%%

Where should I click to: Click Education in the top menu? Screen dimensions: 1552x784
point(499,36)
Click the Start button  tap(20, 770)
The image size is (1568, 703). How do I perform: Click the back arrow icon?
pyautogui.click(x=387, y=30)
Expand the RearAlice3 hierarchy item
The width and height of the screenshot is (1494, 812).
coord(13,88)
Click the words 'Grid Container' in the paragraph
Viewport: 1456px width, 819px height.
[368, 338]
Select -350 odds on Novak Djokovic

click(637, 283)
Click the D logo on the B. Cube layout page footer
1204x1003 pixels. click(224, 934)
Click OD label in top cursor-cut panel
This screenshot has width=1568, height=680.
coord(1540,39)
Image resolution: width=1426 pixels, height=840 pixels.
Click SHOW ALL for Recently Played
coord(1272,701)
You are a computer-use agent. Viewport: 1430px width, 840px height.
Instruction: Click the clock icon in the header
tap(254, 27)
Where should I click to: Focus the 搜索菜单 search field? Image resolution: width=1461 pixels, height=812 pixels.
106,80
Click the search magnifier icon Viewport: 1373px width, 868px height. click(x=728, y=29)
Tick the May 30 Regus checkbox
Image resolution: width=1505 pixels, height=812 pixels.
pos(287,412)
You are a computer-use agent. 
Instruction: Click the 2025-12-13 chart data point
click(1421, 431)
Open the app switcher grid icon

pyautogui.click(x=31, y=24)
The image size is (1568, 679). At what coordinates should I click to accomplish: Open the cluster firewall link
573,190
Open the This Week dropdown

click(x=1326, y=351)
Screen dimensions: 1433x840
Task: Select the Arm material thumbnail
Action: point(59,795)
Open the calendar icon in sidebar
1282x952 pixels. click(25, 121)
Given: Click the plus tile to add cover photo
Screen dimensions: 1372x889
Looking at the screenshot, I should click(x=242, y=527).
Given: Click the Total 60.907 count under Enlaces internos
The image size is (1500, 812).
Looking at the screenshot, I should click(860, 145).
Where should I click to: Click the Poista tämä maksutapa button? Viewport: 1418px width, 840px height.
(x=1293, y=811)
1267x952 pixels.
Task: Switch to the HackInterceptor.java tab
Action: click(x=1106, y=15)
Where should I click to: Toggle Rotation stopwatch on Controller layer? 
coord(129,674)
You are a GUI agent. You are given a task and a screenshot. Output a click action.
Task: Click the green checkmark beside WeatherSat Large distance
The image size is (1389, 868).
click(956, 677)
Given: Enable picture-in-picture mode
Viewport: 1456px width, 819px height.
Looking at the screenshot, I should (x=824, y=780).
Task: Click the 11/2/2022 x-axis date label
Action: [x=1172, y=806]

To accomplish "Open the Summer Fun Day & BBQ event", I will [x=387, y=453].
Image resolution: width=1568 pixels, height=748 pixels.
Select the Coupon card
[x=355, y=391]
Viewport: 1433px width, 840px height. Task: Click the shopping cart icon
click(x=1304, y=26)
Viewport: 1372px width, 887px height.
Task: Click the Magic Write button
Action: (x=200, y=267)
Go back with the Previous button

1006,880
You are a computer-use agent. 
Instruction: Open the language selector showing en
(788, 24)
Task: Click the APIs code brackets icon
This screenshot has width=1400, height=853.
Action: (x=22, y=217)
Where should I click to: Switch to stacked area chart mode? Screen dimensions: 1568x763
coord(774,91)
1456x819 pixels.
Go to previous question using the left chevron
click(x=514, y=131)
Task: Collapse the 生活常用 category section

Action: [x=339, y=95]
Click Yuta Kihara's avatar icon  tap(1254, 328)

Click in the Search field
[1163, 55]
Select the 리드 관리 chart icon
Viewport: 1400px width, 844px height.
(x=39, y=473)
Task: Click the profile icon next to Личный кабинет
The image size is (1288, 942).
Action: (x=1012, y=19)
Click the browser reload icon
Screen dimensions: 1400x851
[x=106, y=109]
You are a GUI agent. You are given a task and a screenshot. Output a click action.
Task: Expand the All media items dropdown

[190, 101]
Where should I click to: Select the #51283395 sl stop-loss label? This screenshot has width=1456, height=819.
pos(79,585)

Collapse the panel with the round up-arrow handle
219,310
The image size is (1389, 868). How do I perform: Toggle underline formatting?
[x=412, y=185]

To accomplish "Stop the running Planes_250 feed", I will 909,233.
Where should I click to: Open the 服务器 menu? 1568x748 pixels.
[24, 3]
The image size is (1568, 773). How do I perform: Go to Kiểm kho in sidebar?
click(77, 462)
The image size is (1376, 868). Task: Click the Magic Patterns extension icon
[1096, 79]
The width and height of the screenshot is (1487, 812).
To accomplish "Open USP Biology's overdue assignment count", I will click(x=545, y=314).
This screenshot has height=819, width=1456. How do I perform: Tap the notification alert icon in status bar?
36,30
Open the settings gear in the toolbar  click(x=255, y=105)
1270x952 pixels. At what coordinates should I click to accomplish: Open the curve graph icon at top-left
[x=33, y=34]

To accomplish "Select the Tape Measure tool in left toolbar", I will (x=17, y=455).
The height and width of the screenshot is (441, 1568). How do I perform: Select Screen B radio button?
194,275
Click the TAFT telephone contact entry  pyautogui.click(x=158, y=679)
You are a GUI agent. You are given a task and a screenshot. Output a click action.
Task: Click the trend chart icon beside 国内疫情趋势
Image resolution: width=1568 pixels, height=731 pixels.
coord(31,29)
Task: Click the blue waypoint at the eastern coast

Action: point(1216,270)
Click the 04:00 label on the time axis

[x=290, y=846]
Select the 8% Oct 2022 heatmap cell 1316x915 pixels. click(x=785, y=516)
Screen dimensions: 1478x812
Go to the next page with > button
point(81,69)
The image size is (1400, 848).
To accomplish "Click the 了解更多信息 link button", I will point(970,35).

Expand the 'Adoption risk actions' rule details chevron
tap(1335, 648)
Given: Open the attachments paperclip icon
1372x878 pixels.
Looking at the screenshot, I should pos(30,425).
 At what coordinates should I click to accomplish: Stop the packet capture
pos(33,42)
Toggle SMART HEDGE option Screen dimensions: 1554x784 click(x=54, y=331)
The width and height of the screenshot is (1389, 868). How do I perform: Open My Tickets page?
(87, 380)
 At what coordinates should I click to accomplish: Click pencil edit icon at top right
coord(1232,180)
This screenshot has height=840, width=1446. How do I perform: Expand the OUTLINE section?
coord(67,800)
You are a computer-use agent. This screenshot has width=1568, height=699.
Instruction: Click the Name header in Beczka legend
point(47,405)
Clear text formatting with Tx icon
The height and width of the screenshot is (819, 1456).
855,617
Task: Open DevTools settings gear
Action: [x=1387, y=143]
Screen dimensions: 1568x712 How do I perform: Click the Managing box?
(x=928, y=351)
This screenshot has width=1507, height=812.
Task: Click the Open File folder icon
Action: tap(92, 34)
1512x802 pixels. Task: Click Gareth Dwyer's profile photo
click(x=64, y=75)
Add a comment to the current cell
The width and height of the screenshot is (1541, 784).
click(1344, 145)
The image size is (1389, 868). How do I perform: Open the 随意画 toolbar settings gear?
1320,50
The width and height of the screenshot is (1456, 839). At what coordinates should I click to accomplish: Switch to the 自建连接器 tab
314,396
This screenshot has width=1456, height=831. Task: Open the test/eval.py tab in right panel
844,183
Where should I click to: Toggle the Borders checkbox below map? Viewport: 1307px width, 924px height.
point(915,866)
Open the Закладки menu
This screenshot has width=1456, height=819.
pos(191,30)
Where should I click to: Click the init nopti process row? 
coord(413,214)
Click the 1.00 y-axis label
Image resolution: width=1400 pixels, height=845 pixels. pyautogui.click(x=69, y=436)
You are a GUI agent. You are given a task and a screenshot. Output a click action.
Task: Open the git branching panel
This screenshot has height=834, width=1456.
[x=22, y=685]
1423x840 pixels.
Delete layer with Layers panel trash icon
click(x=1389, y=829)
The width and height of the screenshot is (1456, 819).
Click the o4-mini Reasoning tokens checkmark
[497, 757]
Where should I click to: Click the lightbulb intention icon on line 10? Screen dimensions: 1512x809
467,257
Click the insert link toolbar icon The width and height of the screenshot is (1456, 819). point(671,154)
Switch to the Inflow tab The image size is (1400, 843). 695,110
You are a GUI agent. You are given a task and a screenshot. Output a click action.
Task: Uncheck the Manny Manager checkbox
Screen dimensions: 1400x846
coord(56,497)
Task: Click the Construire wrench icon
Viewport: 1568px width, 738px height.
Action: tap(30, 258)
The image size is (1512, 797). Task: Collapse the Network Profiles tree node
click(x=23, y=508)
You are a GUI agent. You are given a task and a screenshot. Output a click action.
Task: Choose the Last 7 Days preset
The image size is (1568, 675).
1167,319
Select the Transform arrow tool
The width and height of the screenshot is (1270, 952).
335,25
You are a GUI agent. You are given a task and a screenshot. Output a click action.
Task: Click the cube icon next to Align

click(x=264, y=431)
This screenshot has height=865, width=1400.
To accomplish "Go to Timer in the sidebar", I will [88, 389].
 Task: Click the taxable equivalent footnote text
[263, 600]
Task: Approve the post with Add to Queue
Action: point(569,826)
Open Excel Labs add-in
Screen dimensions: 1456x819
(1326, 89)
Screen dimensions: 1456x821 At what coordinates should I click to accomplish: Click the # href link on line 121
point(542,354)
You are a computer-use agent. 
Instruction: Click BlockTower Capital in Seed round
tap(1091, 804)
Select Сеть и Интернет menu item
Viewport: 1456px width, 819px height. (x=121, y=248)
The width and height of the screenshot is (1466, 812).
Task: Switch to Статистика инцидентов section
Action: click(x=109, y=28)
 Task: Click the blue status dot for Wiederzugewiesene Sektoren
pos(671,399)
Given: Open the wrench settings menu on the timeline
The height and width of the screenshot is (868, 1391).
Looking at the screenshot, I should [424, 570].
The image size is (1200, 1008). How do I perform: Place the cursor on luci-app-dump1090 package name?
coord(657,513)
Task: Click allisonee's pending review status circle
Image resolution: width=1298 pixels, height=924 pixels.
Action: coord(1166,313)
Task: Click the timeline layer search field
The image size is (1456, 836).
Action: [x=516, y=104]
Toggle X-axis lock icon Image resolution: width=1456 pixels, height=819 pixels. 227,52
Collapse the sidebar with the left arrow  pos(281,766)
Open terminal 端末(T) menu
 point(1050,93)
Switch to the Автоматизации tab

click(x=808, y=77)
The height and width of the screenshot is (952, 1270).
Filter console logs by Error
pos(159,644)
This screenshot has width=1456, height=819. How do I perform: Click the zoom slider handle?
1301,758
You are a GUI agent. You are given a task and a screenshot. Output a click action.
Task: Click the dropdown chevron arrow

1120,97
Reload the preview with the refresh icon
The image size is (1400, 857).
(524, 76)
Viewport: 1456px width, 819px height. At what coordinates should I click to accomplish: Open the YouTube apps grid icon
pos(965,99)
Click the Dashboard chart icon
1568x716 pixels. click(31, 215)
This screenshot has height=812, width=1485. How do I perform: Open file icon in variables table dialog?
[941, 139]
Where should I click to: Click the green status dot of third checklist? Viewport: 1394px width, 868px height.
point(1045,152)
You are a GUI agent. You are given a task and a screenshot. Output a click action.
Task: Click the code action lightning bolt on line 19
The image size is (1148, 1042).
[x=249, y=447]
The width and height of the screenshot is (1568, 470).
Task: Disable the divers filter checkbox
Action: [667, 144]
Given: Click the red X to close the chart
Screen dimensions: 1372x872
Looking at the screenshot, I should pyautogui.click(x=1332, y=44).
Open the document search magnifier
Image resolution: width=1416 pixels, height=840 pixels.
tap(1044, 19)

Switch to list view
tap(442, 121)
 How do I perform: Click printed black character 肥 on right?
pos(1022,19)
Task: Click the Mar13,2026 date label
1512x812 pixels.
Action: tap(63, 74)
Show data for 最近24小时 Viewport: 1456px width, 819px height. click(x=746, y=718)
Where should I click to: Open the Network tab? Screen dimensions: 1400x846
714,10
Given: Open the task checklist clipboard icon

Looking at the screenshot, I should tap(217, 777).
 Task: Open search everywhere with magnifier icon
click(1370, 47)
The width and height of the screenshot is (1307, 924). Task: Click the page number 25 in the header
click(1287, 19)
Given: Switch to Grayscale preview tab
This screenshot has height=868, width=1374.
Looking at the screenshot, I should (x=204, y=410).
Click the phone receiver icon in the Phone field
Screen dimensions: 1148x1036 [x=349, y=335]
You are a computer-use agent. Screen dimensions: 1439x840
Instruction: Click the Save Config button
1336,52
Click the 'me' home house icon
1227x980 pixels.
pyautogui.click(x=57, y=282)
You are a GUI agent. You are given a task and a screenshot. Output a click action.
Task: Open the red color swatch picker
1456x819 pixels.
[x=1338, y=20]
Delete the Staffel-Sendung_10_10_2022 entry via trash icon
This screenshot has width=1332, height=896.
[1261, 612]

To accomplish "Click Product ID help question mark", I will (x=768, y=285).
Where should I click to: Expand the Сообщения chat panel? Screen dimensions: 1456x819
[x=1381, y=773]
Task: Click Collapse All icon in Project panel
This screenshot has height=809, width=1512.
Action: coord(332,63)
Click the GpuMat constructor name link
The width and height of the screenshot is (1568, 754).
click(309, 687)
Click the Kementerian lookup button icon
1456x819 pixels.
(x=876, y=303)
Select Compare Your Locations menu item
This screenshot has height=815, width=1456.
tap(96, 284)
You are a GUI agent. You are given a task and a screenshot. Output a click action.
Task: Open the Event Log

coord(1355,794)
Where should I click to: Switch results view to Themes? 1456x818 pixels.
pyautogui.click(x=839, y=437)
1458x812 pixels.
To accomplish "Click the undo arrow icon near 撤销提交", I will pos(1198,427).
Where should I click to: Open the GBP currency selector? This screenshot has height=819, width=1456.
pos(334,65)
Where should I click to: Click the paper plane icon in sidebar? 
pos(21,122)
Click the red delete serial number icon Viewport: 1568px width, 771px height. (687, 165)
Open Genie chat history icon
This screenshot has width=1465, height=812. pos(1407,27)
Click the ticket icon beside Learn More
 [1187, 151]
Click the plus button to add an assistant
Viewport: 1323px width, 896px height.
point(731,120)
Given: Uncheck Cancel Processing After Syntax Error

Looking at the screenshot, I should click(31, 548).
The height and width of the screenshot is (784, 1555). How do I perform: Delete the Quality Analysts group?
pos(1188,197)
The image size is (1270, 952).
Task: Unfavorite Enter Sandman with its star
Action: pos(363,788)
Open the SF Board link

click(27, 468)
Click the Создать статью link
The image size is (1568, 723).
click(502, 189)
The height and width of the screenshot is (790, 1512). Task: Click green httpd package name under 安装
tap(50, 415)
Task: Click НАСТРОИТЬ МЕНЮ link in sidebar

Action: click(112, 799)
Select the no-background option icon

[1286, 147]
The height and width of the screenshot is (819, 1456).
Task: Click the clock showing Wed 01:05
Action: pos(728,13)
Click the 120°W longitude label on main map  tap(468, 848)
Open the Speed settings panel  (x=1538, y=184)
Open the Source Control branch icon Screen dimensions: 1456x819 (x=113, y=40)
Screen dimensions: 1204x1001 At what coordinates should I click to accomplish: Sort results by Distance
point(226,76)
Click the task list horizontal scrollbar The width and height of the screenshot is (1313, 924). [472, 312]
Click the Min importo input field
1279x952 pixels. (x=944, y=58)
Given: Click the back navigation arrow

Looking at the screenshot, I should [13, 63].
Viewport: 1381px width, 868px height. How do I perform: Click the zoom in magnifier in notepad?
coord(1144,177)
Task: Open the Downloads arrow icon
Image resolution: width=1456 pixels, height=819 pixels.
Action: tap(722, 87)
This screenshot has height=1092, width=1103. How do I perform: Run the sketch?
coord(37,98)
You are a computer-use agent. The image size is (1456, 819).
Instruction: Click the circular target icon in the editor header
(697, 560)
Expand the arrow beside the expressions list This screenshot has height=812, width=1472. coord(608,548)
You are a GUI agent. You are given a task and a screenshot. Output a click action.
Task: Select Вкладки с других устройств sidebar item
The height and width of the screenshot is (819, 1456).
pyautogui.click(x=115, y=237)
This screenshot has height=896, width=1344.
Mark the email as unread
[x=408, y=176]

%%

# [Task details]
Which lines of the listing contain the string "timeline"? Copy every one of them.

# [Final answer]
Given: Open the wrench settings menu on the timeline
Task: Click the timeline layer search field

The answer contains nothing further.